As we offer lament, we have opportunity to begin to change things, to be a church for ever free of violence and abuse. We start the process with lament, acknowledging that things have not been right, that the fall from grace has landed heavier on certain people, including women and children, people with disabilities and all who have been on the receiving end of the will to dominate and subject others.
In his teaching Jesus expresses divine solidarity with the suffering, with all who have experienced domestic and family violence. In the beatitudes Jesus restores the justice that has been denied to people who are made marginal in human communities. He calls these ones blessed. The Greek word makavrioV, or makavria in the feminine, means blessed. The blessed women, aiJ makavriai, will know the kingdom of heaven, they will have comfort when mourning, they will have a place in Earth, will be filled with all justice for the wrongdoing against them, they will feel the loving hand of mercy and be seen in the company of God.

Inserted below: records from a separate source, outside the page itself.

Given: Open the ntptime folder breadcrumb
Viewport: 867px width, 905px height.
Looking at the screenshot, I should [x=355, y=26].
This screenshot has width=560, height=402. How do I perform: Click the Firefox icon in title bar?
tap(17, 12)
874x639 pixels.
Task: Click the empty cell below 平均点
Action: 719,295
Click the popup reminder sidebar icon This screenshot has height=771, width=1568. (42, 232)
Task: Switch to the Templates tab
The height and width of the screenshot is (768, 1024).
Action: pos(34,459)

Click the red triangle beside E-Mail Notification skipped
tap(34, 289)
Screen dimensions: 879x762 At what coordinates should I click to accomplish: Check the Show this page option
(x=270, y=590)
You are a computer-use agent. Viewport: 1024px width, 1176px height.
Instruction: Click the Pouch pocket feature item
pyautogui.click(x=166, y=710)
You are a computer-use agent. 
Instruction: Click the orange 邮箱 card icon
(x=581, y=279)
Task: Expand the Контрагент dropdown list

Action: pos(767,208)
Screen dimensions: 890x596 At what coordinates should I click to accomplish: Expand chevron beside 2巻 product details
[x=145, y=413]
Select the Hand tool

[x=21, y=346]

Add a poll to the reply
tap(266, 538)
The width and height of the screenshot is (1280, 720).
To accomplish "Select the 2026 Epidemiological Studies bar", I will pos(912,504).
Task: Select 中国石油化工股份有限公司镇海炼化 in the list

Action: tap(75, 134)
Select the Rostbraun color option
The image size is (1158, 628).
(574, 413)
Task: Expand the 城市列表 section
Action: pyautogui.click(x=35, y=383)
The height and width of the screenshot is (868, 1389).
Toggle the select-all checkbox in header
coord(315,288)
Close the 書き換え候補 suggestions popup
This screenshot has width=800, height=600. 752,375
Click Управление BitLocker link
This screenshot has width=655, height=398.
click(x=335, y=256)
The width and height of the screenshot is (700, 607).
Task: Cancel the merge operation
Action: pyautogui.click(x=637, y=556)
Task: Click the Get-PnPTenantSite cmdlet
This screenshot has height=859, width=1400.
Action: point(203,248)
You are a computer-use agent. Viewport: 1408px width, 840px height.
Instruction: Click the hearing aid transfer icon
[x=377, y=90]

As we offer our lament this evening in this grand building let us recall to whom we belong, the God in whose image human beings came to be. Let us lament the damage and destruction that has been caused since God sent the adam into Earth with the permission to subdue and dominate and let us pray for a restoration to right relationship with God and each other. And let us recall with humility that Jesus blessed those women, children and men who have been subject to violence and abuse, that upon them he placed the favour of God. May the church of God, its members and the institution which this very building represents speak the words and sing the joyous hymns which signal deep cultural change leading us back to the original image of God stamped in our souls.